My surreal obsession with something/ someone who "haunts the narrative", for it occupies a unique position within literature and cultural imagination, exerting influence through absence rather than direct participation.
This phenomenon was perfectly conveyed in Olivia Rodrigo's song "Can't Catch Me Now," and the existence of lucy gray in the hunger games where the speaker almost transcended the physical presence and becomes diffused throughout the environment—"I'm in the trees, I'm in the breeze"—suggesting the very form of existence that is simultaneously ubiquitous and inaccessible.
It evokes such a metaphysical sense of melancholy in me, yet an eerie comfort as well, wherein disappearance does not signify erasure but transformation into a lingering trace. The emotional resonance of these figures lies in their paradoxical nature, the polarity, it's that they they are no longer present but continue to structure memory, meaning, and perception.
Now this reminded me of dynamics within anthropology, a discipline fundamentally concerned with the remnants of lives, cultures, and histories that persist beyond their immediate existence. Through material artefacts, narratives, rituals, and collective memory, the absent continue to shape the present, demonstrating how traces of what has vanished often retain a powerful influence over contemporary understanding.
A dead langauge, a ritualistic crossroad, the undecoded scriptures, the stories and the myths.
The concept of haunting functions not merely as a literary device but as a broader framework for examining the enduring presence of absence within human experience.
This notion of the "haunting presence" is also seen in The Haunting of Hill House through the revelation that Nell Crain and the Bent-Neck Lady are one and the same. (Episode 5. The montage haunts me to this day)
The narrative in the series collapsed the conventional distinctions between past, present, and future and presented trauma as a phenomenon that transcends linear temporality.
Nell effectively becam the entity that haunted her throughout her life, showcasing a glutteral yet recursive relationship between experience and memory in which the self was both victim and source of its own haunting.
While not a scientific analogy but this imagery did showcased the philosophical interpretations of time that challenge its strictly sequential organization, resembling models in which temporal moments remain interconnected rather than isolated.
Symbolically, the narrative illustrates how present suffering can reshape the meaning of past experiences, causing earlier memories to be reinterpreted through the lens of later trauma.

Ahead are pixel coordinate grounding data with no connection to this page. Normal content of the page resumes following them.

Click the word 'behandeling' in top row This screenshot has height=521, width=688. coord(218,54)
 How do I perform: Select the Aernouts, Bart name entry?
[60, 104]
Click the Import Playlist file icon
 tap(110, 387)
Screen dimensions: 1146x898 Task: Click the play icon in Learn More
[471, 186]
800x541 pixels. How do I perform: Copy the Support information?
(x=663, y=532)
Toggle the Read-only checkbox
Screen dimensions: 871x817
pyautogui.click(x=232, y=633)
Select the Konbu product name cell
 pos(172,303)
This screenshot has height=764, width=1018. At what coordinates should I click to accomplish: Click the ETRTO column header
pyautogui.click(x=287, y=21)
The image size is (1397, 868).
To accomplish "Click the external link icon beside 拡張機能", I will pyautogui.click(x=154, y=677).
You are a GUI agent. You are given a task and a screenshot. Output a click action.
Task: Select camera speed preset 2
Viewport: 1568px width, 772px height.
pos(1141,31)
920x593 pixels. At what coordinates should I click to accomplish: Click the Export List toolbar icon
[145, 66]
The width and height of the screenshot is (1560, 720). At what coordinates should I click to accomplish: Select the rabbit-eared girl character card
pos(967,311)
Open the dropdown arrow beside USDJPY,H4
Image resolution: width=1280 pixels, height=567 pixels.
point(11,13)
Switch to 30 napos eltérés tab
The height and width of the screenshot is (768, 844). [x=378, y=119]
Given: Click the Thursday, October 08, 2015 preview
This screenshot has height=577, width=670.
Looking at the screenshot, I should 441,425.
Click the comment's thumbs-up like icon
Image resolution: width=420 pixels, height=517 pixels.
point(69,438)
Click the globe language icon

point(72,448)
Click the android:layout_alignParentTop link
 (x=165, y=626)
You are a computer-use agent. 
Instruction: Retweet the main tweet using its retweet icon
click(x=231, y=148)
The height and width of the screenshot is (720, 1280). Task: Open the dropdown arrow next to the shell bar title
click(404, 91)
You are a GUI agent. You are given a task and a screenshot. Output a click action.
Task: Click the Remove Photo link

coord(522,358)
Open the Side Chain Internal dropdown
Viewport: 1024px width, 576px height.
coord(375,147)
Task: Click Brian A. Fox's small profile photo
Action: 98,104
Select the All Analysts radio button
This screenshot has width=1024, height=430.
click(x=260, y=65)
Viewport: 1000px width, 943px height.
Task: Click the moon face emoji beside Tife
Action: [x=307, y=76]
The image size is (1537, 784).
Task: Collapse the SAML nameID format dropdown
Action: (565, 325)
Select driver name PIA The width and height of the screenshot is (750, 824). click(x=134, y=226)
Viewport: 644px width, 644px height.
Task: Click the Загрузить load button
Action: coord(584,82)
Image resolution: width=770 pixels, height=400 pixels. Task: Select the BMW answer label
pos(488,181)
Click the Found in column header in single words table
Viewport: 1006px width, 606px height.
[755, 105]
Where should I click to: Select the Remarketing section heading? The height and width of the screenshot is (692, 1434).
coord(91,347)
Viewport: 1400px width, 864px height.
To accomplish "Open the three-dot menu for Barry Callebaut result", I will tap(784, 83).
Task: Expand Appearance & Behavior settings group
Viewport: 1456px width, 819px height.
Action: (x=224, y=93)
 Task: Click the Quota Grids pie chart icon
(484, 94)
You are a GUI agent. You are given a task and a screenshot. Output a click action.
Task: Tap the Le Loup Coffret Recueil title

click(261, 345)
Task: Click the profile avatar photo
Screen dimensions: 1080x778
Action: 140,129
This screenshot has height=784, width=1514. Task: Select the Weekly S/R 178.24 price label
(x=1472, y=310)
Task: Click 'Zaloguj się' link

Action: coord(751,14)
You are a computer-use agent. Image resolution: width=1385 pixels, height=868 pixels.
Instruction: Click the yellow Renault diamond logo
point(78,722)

In this sense haunting becomes more than a supernatural motif—t serves as a metaphor for the persistence of psychological experience across time, where grief, fear, and memory continually reverberate through different stages of the self. (Steve saying how ghost can also be a wish)
The individual is not only haunted by the external forces but also by versions of themselves that exist across multiple temporal horizons, blurring the boundaries between memory, identity, and lived experience.